14. The process as claimed in claim 13, wherein the alkaline sugar stream (303) is subjected to liquid- liquid separation by nano filtration (317), which is carried out by a filtration membrane having porosity in the range of from 100 to 300 Daltons, wherein the alkaline sugar stream (303) is pumped at 405 to 435 psi and through 100 to 300 Dalton porosity filtration membranes and the permeate (323) containing the alkaline water is collected separately, whilst the retentate containing the concentrated sugars (319, 413) is sent for co-fermentation.

15. The process as claimed in claim 1, wherein the nano filtration (317) provides alkaline water which is recycled for neutralization and dilution of filter cake before enzymatic hydrolysis and for wet washing in turbo washer (107).

16. The process as claimed in claim 1, wherein the enzyme is selected from cellulose-active glycoside hydrolases including cellobiohydrolases, endoglucanases and P-glucosidases and xylanase or combination thereof.

17. The process as claimed in claim 15, wherein the enzyme is having biomass hydrolysis activity (BHU-2-HS/g) value of between 2100 to 2275 per gram of enzyme; 117.37 +/- 0.725 FPU/gram FPase activity and the protein content is 95.96 +/- 1.86 mg Psa equivalent per gram enzyme.

18. The process as claimed in claim 1, wherein the concentrated sugars (319, 413) are co-fermented using a living modified organism which is modified by insertion and overexpression of three Saccharomyces cerevisiae genes, encoding enzymes involved in the pentose phosphate pathway.

19. The process as claimed in claim 1, wherein the filter cake is subject to counter current washing before drying to obtain dilute acidic Ce sugar solution recyclable wash (215) and residual lignin and silica (ash) rich retentate.

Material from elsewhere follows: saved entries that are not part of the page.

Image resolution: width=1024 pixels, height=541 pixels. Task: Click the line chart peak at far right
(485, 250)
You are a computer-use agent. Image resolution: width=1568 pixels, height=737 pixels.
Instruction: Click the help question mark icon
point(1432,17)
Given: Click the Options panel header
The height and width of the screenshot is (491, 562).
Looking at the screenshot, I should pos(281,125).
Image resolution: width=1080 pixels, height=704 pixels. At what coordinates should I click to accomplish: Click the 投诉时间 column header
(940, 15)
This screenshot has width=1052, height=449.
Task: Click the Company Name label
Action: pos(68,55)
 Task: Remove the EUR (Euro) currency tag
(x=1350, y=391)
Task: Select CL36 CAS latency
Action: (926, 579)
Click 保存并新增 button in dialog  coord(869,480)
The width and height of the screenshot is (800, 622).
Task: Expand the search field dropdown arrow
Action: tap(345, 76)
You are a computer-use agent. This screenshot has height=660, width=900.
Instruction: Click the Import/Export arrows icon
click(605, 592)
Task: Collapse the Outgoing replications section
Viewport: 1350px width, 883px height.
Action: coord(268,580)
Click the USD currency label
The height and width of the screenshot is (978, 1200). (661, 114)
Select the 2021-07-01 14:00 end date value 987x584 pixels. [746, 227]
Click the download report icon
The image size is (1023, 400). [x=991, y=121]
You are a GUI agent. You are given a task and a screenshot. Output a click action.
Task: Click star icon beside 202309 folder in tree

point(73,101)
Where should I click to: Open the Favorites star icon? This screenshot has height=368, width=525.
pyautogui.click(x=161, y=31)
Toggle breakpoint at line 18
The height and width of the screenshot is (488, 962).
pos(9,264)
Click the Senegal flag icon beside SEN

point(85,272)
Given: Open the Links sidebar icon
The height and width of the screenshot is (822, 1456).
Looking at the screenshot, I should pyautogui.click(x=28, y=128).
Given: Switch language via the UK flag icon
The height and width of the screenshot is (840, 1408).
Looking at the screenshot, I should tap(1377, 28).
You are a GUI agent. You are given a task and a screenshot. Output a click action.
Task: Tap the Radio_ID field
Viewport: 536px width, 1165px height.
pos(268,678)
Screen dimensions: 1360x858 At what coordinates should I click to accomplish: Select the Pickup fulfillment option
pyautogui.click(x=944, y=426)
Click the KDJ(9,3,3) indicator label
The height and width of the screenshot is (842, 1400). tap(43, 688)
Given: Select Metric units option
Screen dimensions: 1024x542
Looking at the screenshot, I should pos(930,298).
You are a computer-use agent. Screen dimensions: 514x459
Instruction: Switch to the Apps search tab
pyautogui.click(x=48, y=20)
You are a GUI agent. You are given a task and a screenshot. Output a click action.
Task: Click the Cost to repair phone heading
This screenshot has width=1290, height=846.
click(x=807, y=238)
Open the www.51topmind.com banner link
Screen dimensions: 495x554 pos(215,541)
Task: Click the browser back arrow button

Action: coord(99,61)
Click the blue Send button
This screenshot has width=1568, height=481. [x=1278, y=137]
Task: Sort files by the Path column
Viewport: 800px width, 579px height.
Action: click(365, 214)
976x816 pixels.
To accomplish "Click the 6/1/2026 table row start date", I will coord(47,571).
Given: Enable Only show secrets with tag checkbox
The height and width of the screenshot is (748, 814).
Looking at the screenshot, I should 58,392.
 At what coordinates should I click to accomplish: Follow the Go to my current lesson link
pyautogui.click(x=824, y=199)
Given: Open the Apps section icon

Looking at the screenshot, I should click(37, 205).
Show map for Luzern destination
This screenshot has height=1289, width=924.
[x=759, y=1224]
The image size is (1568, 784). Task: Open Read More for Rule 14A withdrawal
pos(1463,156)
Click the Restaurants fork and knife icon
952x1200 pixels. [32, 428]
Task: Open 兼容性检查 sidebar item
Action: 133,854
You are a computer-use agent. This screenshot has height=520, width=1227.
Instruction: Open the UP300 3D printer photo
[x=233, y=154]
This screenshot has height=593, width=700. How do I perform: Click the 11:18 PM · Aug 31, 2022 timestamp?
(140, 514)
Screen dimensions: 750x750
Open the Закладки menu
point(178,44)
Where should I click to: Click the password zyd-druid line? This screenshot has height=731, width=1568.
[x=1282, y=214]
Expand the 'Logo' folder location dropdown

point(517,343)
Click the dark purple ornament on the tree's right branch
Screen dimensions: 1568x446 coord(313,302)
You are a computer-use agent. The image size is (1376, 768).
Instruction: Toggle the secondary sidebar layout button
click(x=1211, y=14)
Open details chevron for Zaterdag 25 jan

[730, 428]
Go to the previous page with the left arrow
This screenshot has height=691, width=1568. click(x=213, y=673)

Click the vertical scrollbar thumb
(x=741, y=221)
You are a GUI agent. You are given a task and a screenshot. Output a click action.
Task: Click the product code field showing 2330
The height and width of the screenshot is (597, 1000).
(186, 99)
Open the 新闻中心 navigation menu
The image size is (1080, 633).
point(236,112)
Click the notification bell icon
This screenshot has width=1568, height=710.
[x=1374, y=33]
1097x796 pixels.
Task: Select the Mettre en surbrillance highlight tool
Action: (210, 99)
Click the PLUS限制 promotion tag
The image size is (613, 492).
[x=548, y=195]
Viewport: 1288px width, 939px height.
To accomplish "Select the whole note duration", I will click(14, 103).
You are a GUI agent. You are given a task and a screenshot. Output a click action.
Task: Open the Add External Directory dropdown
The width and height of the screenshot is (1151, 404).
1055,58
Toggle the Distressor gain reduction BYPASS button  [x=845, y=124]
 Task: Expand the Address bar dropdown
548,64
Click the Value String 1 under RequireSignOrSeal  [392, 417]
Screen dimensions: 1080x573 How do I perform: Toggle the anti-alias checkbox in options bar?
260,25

20. The process as claimed in claim 1, wherein the second concentrated sugar solution (413) is achieved by liquid-liquid separation through nano filtration which is carried out by a filtration membrane having porosity in the range of from 100 to 300 Daltons, wherein the Ce rich hydrolysate (221/401) is pumped at 405 to 435 psi and through 100 to 300 Dalton porosity filtration membranes for dewatering and the permeate containing the water (409) is collected separately, whilst the retentate (413) containing the Ce rich sugar hydrolysate concentrated sugars is sent for co-fermentation.

21. The process as claimed in claim 1, wherein the co-fermentation process is carried in a fermentation vessel having nutrients selected from urea and di-ammonium phosphate.

22. The process as claimed in claim 1, wherein the co-fermentation provides carbon dioxide (505/635) which is passed into the process to obtain bio-product precipitated silica (565).

23. The process as claimed in in claim 1, wherein the dilute alcohol (617) in the fermented solution (629/703) is initially dehydrated azeotropically in a distillation column (705 & 707) and then dehydrated using molecular sieves.

24. The process as claimed in claim 1, wherein the dryer is selected from group consisting of vibrating fluidized bed dryer, a belt dryer and a spin flash dryer

25. The process as claimed in claim 18, wherein the lignin and silica (ash) (219) are dried with a spin flash dryer and burnt in a boiler to obtain a slag (507), wherein the slag (507) is subjected to alkali for ash dissolution (511) and carbonation (523) to obtain silica precipitate and a green liquor.

26. The process as claimed in claim 1, wherein the green liquor is subjected to chemical recovery plant to obtain calcium carbonate and caustic soda.

27. The process as claimed in claim 1, wherein the calcium carbonate is recycled to neutralize acidic sugar solution and caustic soda is recycled for ash dissolution.